Task requirements =
Would you copy the line that includes "Task: Open the avg sort order dropdown" and every line that follows it, down to the last line of the listing below, exactly as they stand?

Record excerpts =
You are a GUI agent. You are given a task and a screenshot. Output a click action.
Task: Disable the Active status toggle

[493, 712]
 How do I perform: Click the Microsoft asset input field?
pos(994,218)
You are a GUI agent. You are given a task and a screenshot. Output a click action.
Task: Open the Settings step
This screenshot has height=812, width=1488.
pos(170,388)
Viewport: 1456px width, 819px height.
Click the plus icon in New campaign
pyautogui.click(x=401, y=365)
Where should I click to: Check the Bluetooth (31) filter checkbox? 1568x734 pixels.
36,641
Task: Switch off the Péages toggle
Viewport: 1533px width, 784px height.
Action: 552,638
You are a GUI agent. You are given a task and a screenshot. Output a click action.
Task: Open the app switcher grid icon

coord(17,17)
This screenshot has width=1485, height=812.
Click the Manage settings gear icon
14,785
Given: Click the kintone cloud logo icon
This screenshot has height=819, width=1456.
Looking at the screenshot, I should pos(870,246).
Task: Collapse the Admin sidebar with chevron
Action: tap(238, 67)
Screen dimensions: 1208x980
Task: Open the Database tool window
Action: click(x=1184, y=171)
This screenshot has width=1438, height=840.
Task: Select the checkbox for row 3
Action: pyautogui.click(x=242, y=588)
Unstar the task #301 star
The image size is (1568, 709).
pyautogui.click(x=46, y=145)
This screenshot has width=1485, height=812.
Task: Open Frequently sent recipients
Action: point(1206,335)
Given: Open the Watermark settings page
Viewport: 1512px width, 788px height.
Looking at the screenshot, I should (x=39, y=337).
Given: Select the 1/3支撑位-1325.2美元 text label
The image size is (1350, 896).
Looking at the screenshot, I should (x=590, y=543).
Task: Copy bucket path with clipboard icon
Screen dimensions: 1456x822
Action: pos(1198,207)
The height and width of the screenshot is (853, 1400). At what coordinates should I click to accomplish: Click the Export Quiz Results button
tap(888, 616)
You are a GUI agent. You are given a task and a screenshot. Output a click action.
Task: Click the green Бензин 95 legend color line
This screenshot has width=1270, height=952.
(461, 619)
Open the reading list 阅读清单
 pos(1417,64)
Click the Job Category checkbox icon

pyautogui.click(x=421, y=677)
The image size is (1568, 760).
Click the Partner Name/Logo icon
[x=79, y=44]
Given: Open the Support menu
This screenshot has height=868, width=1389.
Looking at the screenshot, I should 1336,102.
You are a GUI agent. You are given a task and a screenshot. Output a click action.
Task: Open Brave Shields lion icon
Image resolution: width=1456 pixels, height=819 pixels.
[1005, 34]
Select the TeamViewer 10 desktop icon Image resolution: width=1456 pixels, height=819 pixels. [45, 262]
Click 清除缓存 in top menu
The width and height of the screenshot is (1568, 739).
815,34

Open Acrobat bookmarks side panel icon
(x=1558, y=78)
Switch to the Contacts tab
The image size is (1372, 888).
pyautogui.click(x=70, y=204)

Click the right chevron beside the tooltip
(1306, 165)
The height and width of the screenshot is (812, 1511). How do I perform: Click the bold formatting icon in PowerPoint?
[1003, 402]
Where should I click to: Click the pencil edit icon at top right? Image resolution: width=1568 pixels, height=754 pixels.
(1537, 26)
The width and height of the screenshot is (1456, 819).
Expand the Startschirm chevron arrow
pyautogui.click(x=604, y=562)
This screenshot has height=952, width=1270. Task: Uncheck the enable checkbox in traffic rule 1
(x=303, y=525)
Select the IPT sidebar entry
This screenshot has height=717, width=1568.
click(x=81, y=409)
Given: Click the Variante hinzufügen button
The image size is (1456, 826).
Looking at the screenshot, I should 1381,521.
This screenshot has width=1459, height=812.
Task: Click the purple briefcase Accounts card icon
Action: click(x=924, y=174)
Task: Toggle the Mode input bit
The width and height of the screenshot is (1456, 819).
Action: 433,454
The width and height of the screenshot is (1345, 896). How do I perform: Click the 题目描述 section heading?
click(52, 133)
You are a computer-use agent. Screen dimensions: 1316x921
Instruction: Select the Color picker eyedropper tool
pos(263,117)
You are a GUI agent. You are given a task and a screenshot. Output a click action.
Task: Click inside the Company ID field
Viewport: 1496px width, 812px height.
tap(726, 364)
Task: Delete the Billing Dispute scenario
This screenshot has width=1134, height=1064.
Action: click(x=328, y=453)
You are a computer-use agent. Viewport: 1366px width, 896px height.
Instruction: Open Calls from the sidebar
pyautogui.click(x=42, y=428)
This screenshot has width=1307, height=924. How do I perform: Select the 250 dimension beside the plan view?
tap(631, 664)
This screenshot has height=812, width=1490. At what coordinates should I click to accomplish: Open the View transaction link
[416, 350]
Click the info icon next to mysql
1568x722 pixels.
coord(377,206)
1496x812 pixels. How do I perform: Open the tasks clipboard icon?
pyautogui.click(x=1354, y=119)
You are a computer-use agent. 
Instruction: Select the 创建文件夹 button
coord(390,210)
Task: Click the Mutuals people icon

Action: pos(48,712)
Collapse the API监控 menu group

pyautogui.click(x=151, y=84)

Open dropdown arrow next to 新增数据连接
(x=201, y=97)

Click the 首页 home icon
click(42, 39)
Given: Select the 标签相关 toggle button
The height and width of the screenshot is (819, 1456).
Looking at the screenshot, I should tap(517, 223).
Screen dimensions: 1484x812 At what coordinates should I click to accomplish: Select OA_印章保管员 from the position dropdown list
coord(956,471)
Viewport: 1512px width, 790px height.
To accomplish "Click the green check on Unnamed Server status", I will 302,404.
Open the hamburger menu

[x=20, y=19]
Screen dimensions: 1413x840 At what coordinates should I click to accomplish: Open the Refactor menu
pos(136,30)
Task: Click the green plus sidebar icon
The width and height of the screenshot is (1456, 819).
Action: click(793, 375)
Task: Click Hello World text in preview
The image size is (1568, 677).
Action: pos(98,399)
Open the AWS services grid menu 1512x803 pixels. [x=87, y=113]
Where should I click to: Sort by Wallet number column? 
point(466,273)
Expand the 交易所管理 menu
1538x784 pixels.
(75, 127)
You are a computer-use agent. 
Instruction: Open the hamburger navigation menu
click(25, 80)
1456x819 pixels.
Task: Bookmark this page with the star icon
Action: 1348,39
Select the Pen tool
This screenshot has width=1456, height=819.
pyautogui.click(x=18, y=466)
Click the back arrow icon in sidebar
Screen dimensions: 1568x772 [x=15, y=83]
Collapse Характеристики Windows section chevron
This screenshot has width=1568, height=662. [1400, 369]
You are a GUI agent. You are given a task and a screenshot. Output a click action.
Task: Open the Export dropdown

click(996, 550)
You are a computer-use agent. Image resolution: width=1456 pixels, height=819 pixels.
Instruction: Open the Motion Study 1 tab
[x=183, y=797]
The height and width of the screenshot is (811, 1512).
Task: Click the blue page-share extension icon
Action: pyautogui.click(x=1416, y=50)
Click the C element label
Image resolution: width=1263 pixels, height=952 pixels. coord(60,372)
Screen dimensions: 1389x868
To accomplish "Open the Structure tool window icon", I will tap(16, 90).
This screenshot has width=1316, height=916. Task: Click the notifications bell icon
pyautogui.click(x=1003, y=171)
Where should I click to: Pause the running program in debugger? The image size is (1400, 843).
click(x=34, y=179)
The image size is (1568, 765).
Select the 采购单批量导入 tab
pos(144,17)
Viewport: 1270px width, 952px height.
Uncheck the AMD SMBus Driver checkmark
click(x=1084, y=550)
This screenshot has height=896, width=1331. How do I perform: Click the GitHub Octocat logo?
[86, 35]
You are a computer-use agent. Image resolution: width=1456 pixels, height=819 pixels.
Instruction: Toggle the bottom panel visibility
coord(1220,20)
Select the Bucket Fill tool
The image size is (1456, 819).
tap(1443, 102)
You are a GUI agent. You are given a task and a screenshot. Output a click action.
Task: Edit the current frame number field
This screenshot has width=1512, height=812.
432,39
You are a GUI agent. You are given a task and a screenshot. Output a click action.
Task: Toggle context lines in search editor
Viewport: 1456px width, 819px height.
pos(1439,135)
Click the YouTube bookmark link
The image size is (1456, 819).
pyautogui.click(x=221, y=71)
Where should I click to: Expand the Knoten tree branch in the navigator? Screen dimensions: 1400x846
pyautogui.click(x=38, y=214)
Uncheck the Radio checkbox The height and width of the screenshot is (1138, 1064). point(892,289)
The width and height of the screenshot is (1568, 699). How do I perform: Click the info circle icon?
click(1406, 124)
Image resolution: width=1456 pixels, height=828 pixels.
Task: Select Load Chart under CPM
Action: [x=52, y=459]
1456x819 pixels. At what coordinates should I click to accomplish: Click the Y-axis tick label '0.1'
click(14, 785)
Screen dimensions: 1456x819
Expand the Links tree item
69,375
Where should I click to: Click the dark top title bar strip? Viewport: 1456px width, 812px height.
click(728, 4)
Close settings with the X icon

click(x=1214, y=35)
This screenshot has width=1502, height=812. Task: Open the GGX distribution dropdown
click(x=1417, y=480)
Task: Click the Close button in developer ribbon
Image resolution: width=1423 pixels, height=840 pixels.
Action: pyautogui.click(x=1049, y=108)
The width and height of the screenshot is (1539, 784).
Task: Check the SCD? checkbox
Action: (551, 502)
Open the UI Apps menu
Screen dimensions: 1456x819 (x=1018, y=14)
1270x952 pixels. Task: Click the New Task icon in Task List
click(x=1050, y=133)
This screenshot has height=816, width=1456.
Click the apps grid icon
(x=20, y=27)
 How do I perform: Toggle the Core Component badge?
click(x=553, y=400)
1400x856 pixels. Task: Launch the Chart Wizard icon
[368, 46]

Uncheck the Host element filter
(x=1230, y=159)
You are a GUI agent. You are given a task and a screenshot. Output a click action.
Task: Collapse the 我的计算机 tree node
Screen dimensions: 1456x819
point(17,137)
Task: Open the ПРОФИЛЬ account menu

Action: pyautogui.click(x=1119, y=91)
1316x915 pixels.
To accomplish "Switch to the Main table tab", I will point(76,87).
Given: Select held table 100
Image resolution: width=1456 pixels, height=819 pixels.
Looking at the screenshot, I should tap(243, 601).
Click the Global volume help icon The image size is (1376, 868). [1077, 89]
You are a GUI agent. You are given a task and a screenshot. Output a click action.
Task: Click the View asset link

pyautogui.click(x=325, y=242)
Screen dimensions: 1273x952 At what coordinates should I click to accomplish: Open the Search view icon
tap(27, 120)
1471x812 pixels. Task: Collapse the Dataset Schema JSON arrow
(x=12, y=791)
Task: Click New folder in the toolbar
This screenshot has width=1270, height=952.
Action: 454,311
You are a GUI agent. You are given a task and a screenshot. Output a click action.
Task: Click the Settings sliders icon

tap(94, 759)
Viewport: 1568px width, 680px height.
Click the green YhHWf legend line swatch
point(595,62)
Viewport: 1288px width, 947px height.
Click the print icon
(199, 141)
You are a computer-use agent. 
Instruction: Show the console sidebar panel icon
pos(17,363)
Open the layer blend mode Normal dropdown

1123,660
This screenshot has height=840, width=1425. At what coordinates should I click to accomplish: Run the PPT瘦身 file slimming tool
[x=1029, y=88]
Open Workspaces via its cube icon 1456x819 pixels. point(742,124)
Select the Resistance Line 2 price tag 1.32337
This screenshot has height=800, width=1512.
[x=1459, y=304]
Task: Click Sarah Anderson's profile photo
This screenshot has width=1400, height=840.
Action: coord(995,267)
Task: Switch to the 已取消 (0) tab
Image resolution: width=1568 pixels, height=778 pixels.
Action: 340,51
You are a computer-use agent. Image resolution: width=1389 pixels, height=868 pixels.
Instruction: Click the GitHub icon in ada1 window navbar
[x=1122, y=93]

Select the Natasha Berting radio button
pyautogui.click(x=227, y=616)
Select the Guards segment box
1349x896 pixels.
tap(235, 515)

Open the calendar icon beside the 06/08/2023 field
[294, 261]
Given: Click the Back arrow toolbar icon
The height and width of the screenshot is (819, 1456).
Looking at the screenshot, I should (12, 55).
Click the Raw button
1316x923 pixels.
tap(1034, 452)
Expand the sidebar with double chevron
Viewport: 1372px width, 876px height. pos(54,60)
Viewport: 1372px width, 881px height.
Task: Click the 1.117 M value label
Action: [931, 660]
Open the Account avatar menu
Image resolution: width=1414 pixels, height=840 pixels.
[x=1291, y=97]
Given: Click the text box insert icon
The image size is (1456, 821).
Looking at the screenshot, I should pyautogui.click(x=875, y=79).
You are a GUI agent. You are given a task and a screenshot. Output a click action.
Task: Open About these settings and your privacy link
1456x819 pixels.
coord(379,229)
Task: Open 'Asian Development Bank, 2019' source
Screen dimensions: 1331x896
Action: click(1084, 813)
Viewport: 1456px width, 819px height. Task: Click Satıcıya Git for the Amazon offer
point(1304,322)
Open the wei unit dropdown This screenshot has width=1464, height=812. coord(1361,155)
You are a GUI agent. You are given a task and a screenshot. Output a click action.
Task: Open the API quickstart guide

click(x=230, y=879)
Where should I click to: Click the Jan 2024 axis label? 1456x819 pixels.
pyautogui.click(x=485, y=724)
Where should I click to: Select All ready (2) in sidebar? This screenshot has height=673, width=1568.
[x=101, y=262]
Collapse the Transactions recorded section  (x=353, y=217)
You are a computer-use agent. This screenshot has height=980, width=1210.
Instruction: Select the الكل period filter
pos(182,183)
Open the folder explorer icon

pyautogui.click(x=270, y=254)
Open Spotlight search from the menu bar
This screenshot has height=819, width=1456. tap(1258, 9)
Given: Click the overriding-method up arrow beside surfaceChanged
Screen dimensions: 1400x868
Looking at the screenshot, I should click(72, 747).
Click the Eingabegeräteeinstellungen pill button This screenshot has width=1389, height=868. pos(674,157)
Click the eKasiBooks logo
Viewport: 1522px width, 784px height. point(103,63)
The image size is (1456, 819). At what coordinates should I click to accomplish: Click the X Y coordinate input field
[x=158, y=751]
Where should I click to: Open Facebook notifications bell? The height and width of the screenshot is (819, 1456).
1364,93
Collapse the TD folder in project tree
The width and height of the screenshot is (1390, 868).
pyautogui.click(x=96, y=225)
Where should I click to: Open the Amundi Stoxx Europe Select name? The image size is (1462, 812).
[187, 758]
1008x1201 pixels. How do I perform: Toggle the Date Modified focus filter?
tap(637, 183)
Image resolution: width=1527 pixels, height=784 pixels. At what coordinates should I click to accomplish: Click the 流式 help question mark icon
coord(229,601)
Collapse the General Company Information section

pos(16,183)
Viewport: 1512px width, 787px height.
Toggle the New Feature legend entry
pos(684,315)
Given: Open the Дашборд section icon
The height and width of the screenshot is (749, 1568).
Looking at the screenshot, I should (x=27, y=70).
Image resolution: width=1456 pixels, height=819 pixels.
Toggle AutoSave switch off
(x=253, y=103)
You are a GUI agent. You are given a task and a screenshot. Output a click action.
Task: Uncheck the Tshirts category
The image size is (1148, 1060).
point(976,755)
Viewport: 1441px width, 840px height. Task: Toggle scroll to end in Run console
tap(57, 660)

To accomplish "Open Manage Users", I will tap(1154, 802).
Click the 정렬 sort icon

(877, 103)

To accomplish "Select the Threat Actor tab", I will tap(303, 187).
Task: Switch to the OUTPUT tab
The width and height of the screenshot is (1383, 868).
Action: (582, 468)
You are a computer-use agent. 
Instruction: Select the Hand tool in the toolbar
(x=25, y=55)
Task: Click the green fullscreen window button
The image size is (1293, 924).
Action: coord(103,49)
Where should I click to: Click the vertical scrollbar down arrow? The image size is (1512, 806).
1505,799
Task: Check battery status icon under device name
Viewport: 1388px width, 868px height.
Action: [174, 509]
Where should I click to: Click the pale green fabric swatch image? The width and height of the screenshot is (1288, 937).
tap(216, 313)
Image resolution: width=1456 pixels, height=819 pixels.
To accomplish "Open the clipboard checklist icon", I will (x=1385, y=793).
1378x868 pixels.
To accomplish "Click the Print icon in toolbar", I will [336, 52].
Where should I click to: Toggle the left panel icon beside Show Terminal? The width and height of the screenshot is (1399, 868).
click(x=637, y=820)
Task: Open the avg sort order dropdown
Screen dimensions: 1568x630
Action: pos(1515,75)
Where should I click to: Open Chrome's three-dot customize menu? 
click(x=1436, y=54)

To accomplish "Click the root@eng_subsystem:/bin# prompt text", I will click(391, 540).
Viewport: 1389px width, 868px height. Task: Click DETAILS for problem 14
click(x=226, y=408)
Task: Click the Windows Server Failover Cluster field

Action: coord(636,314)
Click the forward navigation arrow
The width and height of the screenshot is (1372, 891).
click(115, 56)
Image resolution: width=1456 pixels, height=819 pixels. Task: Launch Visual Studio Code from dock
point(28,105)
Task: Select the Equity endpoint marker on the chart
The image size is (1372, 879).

Answer box =
Task: Open the avg sort order dropdown
Screen dimensions: 1568x630
Action: pos(1515,75)
Where should I click to: Open Chrome's three-dot customize menu? 
click(x=1436, y=54)

To accomplish "Click the root@eng_subsystem:/bin# prompt text", I will click(391, 540).
Viewport: 1389px width, 868px height. Task: Click DETAILS for problem 14
click(x=226, y=408)
Task: Click the Windows Server Failover Cluster field

Action: coord(636,314)
Click the forward navigation arrow
The width and height of the screenshot is (1372, 891).
click(115, 56)
Image resolution: width=1456 pixels, height=819 pixels. Task: Launch Visual Studio Code from dock
point(28,105)
Task: Select the Equity endpoint marker on the chart
The image size is (1372, 879).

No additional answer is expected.